Era azul como el agua del mar en un día de tormenta en diciembre, tan fría y tan cambiante como hielo en un gintonik. Tan insumisa como el propio agua. Tan difícil de contener. Tan libre.
Tenía el pelo azul para poder camuflarse con el oleaje y que nadie le preguntara demasiadas veces qué hacía tantas horas observando el océano desde el Peine del Viento cualquier día del año. Era envolvente como la resaca en la orilla y luminosa como un faro en plena tormenta. Escuchaba los gritos del viento en las rocas y esperaba hasta que el mar rugía y las olas le mojaban la carita despertando vida, como quien saluda a un viejo amigo. Y respiraba el salitre tan profundo que quizá lo lleve pintado en los pulmones.
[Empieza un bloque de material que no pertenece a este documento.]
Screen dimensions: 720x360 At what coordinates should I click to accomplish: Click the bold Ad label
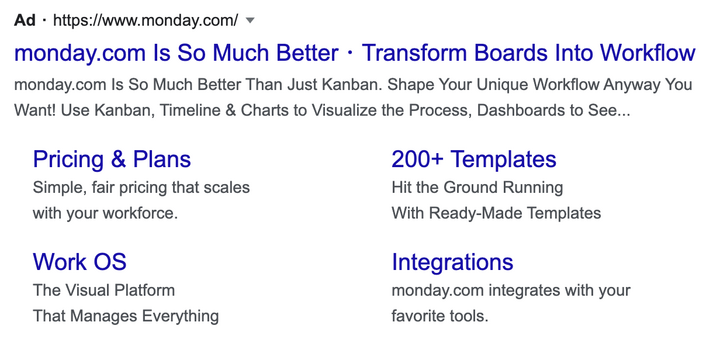25,20
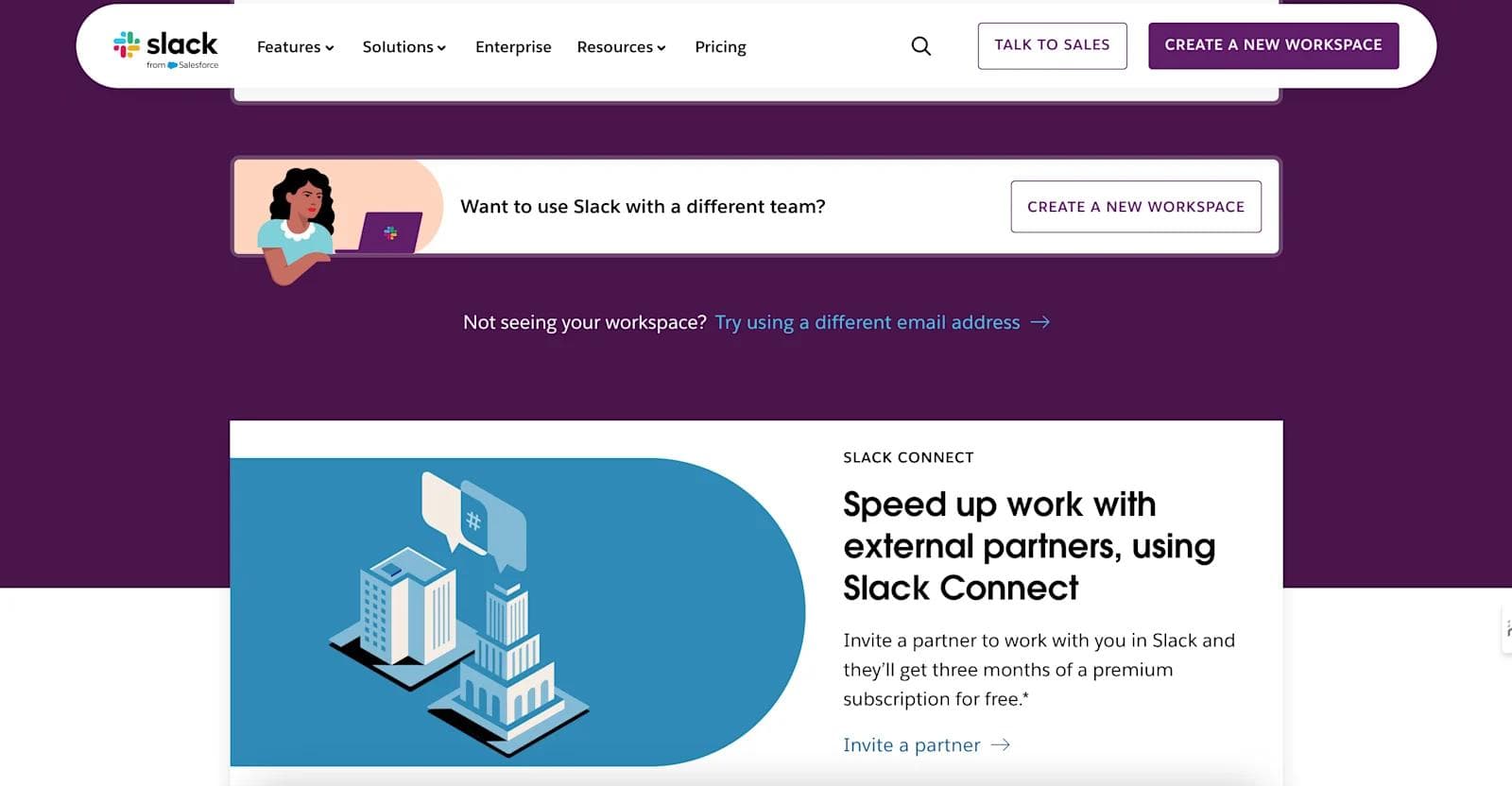This screenshot has height=786, width=1512.
Task: Click the Slack logo in the navigation bar
Action: pyautogui.click(x=166, y=43)
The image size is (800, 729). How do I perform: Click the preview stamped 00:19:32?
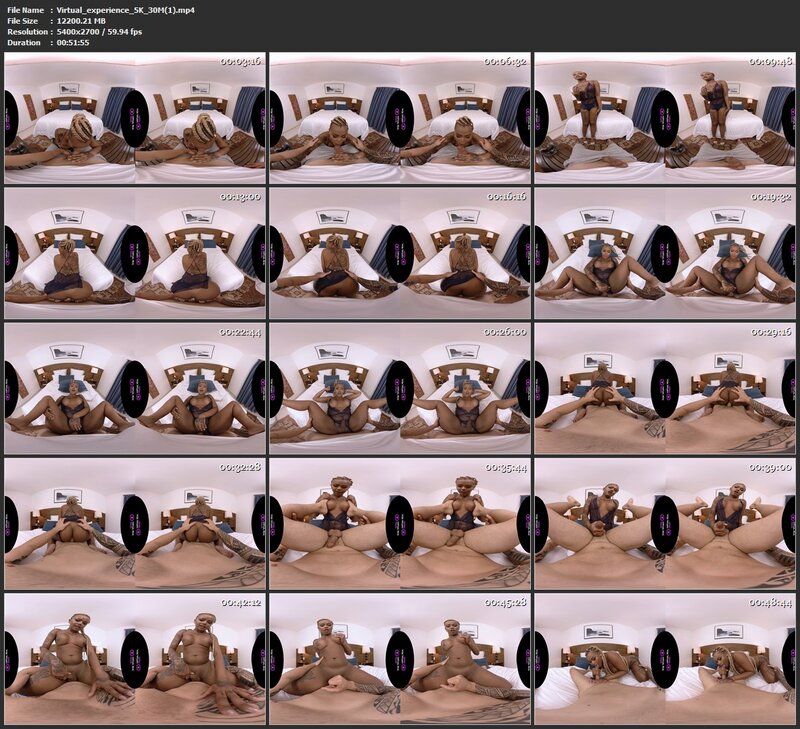click(665, 253)
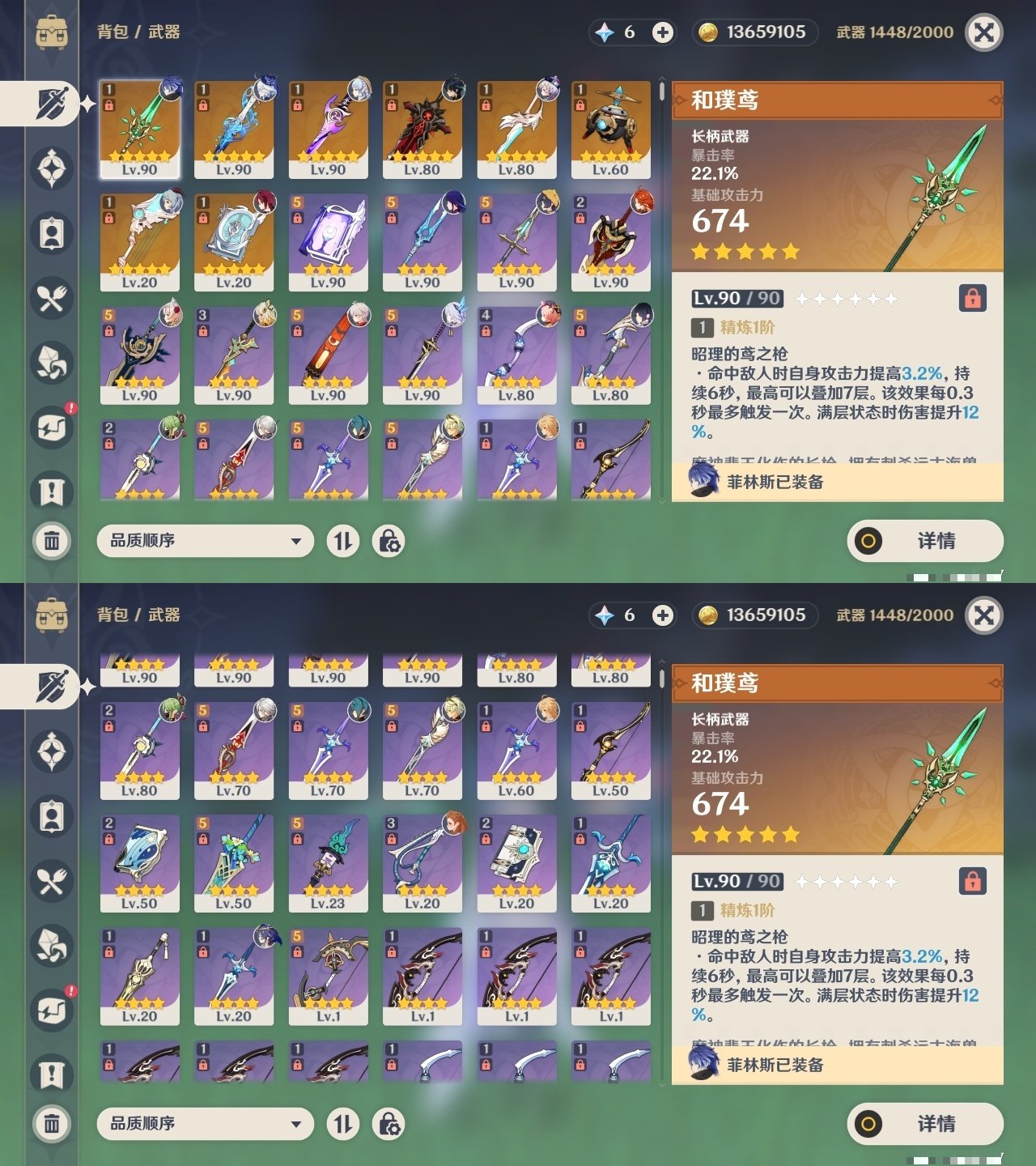Select the food tab in top sidebar

pyautogui.click(x=52, y=298)
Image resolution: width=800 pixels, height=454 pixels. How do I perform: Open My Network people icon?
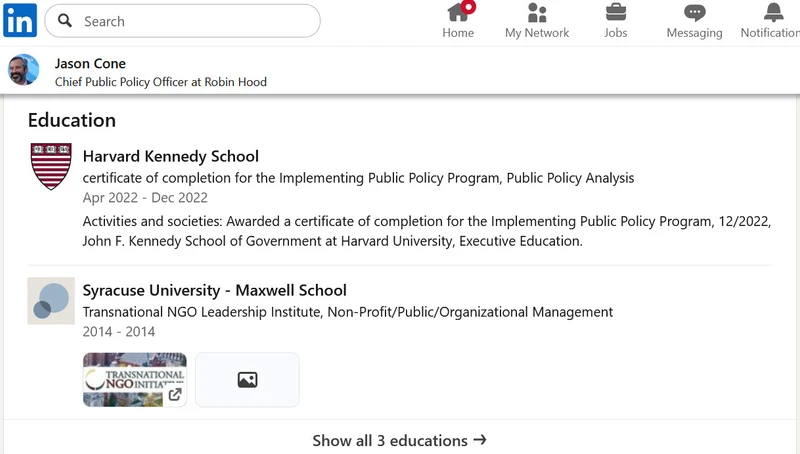[x=537, y=13]
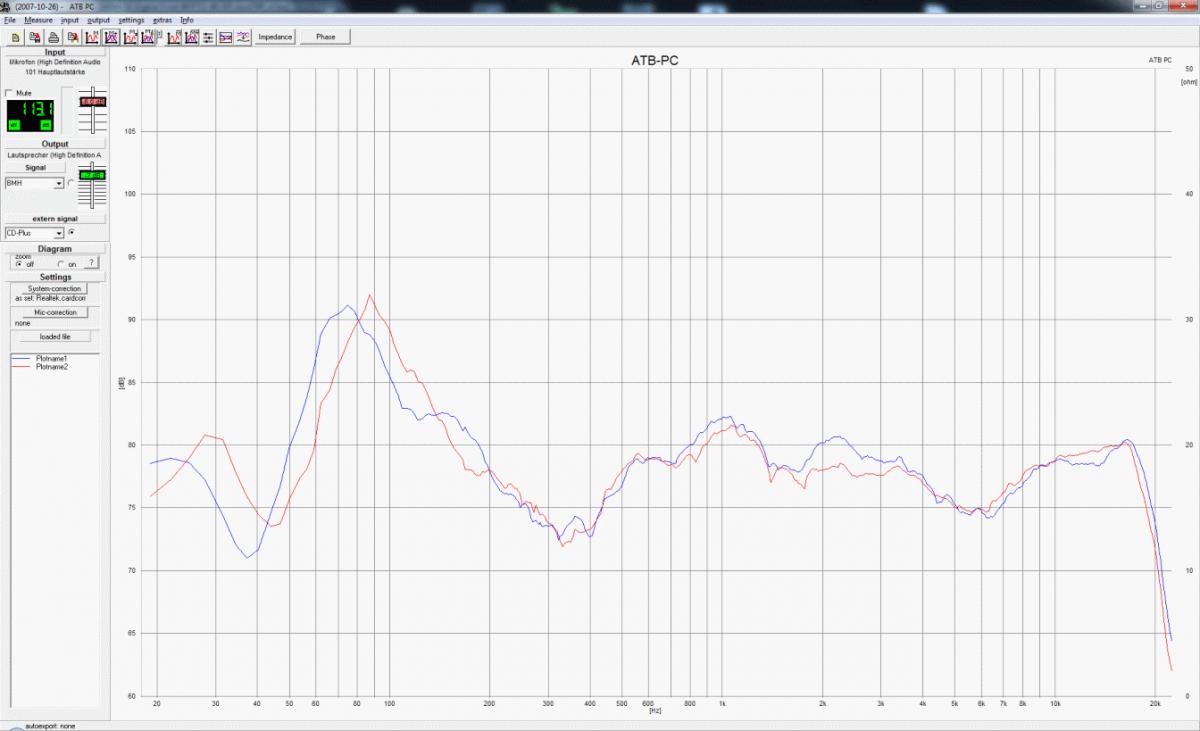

Tenía azul el alma y por eso en la orilla parecía ser ingobernable y estar en casa, en un mundo menos feo y en el recodo más seguro de su existencia. Por eso sentía el agua dentro, escapaba como espuma de mar entre los dedos, media el tiempo en relojes de arena y tenía la sal cosida a los labios.
Era toda de colores azules y turquesas bailando pero sin mezclarse, condenados a besarse y distanciarse y besarse otra vez en un continuo.
Era surcar el mar sin velas ni barcos, intentar contener tanta belleza en unas pocas líneas, abrazar la calma y también la guerra hasta sentirlas parte de sí misma. Era el viento que le enredada el pelo y arrancaba gemidos del arte de Txillida.